Ryder Cup notes: Teammates letting Tiger down? 0
Tiger Woods is the greatest player of his generation and one of the the best in the history of the game.
In Ryder Cups? Not so much.
Throughout Woods' reign of terror on the PGA Tour and in majors and World Golf Championship events during the late 1990s and early 2000s, he amassed an impressive individual record. But his success hasn't translated to the team sport that is the Ryder Cup, where his career mark is a sub-.500 13-14-2.
It left his contemporaries scratching their heads at Medinah Country Club.
Graeme McDowell tried to explain it in soccer terms.
"I kind of liken it to playing premiership football," he said. "The biggest teams, the Manchester Uniteds, the Liverpools, the Chelseas, the Arsenals. Any lesser team that comes to play these guys, they have a tendency to raise their game because it's a huge game.
"For an underdog to play a Tiger Woods, they get up for it. They are not expected to win ... so (the underdog) lets it all go and he plays out of his skin and gets the upset."
Woods' longtime teammate, Jim Furyk, said Woods isn't wholly to blame.

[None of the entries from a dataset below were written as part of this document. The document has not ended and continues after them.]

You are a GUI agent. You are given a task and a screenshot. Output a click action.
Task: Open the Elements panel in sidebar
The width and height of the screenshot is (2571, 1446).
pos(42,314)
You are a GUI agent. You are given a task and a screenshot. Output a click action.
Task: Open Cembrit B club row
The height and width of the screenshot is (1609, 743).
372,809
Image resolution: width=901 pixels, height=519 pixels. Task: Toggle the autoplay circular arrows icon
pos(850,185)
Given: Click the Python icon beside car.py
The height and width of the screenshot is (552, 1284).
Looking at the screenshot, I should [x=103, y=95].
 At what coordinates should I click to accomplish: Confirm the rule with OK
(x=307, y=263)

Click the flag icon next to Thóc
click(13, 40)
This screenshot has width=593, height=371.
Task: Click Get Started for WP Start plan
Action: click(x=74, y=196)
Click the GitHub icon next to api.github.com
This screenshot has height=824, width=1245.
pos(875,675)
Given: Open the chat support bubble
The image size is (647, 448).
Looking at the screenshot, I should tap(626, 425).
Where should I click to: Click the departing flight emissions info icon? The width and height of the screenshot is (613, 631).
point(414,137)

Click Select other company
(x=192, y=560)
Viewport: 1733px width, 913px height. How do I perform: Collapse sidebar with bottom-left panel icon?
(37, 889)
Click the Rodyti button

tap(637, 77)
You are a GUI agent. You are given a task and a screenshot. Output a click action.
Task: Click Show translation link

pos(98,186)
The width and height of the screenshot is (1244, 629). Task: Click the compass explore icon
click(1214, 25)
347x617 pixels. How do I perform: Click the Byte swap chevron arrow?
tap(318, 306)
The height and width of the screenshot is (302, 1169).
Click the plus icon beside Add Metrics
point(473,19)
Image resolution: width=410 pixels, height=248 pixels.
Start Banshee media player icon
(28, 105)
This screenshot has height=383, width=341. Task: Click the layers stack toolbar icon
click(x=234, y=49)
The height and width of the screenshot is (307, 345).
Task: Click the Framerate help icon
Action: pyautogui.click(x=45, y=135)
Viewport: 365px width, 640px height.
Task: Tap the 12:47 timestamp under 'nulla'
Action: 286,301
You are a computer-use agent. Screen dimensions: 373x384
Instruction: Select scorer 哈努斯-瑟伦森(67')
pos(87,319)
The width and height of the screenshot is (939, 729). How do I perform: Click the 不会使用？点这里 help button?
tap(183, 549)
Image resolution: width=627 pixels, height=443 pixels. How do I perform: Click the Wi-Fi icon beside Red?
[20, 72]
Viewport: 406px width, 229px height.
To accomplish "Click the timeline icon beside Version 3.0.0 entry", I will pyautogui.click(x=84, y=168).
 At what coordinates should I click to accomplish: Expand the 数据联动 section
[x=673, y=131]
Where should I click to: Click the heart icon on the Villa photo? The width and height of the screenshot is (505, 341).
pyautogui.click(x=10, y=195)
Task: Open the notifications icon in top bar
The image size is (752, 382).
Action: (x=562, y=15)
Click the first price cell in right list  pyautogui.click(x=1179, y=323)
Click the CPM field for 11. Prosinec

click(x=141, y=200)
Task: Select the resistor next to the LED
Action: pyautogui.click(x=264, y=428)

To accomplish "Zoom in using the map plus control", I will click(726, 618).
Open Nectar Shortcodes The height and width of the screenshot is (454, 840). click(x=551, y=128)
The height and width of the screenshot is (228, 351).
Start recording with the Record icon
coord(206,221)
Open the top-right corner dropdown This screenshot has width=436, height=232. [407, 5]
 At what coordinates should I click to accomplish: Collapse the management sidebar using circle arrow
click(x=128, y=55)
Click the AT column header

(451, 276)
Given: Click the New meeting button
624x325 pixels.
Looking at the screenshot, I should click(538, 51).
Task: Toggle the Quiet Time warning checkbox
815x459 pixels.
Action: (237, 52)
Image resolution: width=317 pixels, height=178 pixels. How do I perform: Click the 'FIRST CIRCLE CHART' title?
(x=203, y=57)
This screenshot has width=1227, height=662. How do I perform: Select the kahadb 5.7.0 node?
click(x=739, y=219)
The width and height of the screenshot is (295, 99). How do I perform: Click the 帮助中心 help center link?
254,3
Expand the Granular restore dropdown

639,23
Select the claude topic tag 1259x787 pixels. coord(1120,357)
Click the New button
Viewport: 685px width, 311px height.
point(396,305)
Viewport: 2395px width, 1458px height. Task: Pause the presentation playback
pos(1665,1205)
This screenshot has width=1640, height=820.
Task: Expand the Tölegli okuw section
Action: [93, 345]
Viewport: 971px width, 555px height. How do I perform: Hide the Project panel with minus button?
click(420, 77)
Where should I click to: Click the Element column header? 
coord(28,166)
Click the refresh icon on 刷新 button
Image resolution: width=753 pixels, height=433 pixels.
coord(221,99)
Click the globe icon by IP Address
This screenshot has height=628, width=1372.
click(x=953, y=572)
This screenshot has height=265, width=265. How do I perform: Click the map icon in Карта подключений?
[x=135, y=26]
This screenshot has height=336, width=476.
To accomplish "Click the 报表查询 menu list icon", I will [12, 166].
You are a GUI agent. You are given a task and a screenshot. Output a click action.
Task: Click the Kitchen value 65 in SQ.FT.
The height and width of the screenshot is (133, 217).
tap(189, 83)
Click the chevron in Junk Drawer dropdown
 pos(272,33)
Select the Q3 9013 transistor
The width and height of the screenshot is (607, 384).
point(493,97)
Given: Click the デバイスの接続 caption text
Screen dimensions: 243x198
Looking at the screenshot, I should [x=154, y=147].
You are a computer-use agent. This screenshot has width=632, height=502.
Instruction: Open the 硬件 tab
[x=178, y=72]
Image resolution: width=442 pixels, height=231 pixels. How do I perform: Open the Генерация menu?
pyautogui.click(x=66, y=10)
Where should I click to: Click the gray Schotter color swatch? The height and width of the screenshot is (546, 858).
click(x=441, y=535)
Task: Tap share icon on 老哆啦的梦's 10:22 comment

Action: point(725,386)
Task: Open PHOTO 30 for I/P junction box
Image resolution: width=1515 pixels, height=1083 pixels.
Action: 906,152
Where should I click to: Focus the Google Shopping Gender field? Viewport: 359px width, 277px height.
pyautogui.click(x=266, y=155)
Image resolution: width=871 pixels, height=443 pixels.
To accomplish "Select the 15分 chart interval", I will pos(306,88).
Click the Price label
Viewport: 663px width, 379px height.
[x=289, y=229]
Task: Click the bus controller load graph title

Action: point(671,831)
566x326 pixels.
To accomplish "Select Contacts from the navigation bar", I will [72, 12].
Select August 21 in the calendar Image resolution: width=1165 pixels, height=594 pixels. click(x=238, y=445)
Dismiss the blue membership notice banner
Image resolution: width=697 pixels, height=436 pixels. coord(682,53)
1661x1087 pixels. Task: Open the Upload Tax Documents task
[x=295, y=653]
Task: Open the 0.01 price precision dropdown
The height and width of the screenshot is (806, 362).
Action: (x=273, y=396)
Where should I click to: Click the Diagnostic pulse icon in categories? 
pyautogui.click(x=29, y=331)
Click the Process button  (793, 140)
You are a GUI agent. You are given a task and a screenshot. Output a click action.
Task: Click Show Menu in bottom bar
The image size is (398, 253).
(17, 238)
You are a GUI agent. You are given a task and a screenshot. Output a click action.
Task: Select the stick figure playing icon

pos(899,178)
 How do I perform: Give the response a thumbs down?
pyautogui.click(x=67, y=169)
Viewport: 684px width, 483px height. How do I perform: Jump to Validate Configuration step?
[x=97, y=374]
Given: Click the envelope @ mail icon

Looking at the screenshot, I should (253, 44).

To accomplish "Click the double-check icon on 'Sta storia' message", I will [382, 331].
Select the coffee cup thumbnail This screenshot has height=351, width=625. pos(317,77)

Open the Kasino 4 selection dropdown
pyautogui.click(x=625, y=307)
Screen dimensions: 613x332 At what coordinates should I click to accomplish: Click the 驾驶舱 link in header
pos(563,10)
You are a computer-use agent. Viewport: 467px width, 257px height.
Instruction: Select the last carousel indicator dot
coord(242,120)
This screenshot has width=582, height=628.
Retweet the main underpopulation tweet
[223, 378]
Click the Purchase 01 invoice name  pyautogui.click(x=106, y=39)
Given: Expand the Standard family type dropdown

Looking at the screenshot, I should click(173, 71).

"I think with as dominant as he was though most of those years, I think anyone would be a little surprised to see a .500 (record)," Furyk said. "But also that has a lot to do with ... no one has an extremely good record on our team. If we all had a 75% winning percentage, we would be 5-2 rather than 2-5."
Furyk added: "I'd be interested to hear what his individual record was," and, when told it was 4-1, his suspicions were confirmed.
"4-1-1? So yeah, that's probably the rest of our fault then. How's that? That's my theory."
And from the man himself?
"Well, certainly I am responsible for that, because I didn't earn the points that I was put out there for. I didn't go 5-0 on our side (each time) ... I needed to get my points for my team and I didn't do that.
"Hopefully I can do that this week."
WOODS PREPARES A TOAST TO JORDAN
Tiger Woods was asked Tuesday about his memories of the first time he met legendary basketball star Michael Jordan and it's surprising he can recall them.
"Well, the first time I had ever been around him, he fed me some beverages and the next day was a little bit more difficult than I would have liked it to be," Woods said of the Chicago sports great who is acting as an ambassador for U.S. team.
Woods said it's great to have him as part of the team and that one of his favourite moments from the 1997 Ryder Cup was seeing Jordan riding around in a golf cart.
"I think it's hilarious ... you don't see guys who are 6-foot-6 out here too often."
EUROPEANS INSPIRED BY SEVE
The Europeans won't have to look far for inspiration this week at Medinah.
Their golf bags feature a silhouette of the late Ryder Cup great Seve Ballesteros, who died of cancer in May 2011, in the pose he made after winning the British Open at St. Andrews in 1984.
"It's tough for me, you know, it's going to be the first time that Seve is not going to be with us at the Ryder Cup," said Ballesteros' former playing partner and current Euro captain Jose Maria Olazabal.
"We came up with the idea that it would be nice to have Seve's silhouette, and so every time somebody gets to grab a club from the bag, they can see (it)."
There are rumours the Europeans will wear the all-navy blue outfit with white shirt that Ballesteros wore at that British Open, an image that has endured.
"(Choosing) the silhouette was pretty obvious," Olazabal said. "(Seve) always said that was the sweetest moment in his career ... making that putt to beat Tom Watson."